Mozart ve Salieri'de Puşkin, evrensel sorunlardan birini - kıskançlık sorununu - sanatsal yaratıcılıktaki ahlaki ilke sorunuyla, sanatçının yeteneğine karşı sorumluluğu sorunuyla yakından bağlantılı olarak görüyor. Yazarın buradaki konumu kesindir: gerçek sanat ahlaksız olamaz. "Deha ve hainlik İki şey bağdaşmaz." Dolayısıyla vefat eden Mozart'ın, "kötülük" yapan Salieri'den daha "canlı" olduğu ortaya çıkıyor ve Mozart'ın dehası özellikle insanlar için gerekli hale geliyor.

Ders dışı okuma dersi


Ders dışı okuma dersi. A. S. Puşkin "Mozart ve Salieri"

"Dahi ve kötü adam" sorunu. İki tür karakter dünya görüşü.
Dersin seyri I. Düzenleme anı II. Dersin konusunun ders mesajının teması ve amacı; sorunlu konu; bir hedef belirleme (gruplar halinde tartışma, bir çalışma kartı doldurma). III. Yeni materyalin açıklaması 1. "Küçük Trajediler" in yaratılış tarihinden (bir öğretmenin konuşma unsurlarıyla dersine bir slayt sunumu eşlik eder) 1830'da Puşkin, Boldino'da dört oyun yazdı: "Cimri Şövalye", "Mozart ve Salieri", "Taş Misafir", "Veba Zamanında Ziyafet". P.A.'ya yazdığı bir mektupta. Pletnev, Pletnev'e "birkaç dramatik sahne ya da küçük trajedi" getirdiğini söyledi.
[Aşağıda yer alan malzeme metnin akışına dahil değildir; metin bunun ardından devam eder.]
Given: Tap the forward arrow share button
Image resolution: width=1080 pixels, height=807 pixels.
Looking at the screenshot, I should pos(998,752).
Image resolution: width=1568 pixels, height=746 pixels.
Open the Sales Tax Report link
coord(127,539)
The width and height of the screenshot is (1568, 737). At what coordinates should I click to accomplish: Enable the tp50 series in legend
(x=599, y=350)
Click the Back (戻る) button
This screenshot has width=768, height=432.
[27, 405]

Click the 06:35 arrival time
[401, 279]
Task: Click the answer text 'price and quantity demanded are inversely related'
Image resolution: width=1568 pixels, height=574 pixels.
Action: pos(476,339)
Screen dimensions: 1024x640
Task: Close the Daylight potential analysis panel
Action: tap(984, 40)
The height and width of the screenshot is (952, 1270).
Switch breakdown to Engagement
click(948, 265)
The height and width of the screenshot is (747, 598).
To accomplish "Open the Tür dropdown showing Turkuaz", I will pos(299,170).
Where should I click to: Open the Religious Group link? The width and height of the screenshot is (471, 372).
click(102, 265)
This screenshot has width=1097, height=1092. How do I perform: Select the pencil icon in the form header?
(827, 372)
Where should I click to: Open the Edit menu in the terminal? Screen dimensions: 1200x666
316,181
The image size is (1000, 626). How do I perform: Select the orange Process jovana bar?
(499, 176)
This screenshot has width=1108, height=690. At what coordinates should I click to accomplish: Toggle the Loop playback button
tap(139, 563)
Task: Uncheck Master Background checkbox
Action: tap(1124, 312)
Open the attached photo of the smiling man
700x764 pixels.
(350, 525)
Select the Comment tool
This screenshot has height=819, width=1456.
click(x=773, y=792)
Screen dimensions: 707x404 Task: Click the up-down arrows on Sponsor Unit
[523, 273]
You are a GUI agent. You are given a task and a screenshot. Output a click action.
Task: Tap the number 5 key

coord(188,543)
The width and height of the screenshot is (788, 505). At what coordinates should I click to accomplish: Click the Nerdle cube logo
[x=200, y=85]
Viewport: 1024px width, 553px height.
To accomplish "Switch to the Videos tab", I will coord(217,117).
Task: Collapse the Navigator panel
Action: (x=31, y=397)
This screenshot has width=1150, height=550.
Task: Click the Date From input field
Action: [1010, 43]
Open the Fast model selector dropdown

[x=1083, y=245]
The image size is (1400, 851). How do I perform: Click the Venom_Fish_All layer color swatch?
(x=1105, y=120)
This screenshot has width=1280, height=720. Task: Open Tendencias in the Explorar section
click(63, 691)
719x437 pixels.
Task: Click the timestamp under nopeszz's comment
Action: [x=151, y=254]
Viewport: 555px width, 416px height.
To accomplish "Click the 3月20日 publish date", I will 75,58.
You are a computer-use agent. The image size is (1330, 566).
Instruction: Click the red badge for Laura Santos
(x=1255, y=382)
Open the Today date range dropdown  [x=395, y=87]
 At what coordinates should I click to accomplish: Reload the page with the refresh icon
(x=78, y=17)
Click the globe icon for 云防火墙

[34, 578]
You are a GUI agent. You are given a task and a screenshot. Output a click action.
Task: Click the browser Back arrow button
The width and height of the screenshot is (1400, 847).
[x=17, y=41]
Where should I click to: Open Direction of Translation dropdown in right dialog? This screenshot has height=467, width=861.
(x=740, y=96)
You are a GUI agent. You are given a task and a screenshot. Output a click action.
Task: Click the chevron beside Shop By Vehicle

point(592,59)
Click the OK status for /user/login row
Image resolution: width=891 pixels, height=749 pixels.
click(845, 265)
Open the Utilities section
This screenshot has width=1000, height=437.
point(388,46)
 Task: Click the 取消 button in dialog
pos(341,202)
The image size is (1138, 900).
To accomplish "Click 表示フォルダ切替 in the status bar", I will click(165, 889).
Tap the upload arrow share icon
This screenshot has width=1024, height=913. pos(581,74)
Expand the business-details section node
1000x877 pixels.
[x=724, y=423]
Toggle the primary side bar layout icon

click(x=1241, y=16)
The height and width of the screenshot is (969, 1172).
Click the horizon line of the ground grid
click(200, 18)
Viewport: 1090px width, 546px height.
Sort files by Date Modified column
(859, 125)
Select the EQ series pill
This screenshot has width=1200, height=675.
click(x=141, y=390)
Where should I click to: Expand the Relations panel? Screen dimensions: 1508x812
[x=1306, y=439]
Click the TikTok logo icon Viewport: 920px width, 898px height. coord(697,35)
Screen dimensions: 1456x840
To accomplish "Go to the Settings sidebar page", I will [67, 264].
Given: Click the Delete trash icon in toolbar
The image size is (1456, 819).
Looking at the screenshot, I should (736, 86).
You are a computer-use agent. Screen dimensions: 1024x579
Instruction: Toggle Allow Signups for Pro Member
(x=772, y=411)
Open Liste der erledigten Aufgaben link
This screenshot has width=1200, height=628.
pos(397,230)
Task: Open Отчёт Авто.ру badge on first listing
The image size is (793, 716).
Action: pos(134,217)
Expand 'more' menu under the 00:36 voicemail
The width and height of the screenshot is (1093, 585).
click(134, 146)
Oyunlar "Küçük Trajediler" olarak anılmaya başlandı. Hacim olarak gerçekten küçükler, az sayıda sahne ve karaktere sahipler. "Dramatik Sahneler", "Dramatik Denemeler", "Dramatik Çalışmalar" - bunlar, Puşkin'in oyunlarına vermek istediği ve geleneksel olanlardan farklılıklarını vurgulayan isimlerdir. "Küçük Trajediler", eylemin hızlı gelişimi, keskin bir dramatik çatışma, güçlü bir tutkuyla kaplı karakterlerin psikolojisine nüfuz etme derinliği, çok yönlülükleri, bireysellikleri ile ayırt edilen karakterlerin doğru bir tasviri ile karakterize edilir. ve tipik özellikler. "Küçük Trajediler" de her şeyi tüketen tutkular veya kötü alışkanlıklar gösterilir:
gurur
, hepsini küçümseyerek;
açgözlülük
kişiye maneviyat hakkında düşünmesi için bir dakika bile vermeyen;
imrenmek
vahşete yol açan;
oburluk
çeşitli eğlencelere tutkulu bir bağlılıkla birlikte herhangi bir görev bilmeyen;
kızgınlık
, korkunç yıkıcı eylemlere neden oluyor. İÇİNDE
"Cimri Şövalye"
Batı Avrupa'nın Orta Çağları, bir şövalyenin kalesinin hayatı ve gelenekleri yansıtılmış, altının insan ruhu üzerindeki gücü gösterilmektedir. İÇİNDE "
taş misafir
» sadece kendisi için yaşayan ve ahlaki standartları dikkate almayan Don Juan hakkındaki eski İspanyol efsanesi yeni bir şekilde geliştirildi; cesaret, el becerisi, zekâ - zevk peşinde koşarken arzularının tatminine yönelttiği tüm bu nitelikler. "
Veba Zamanında Bayram
"- ölüm tehlikesi karşısında insan davranışına felsefi bir yansıma. 2.
"Mozart ve Salieri" trajedisinin teması
- "Mozart ve Salieri" trajedisinde hangi tema ortaya çıkıyor? ("Mozart ve Salieri"de kıskançlığın yıkıcı gücü ortaya çıktı.) Tema, sanatsal yaratıcılık ve kıskançlık, bir kişinin ruhu için her şeyi tüketen ve onu kötülüğe götüren bir tutkudur. Temasını büyük ölçüde belirleyen trajedinin orijinal adı "Envy" korunmuştur.
3
. Mozart ve Salieri'nin hayatının efsanesi ve gerçekleri.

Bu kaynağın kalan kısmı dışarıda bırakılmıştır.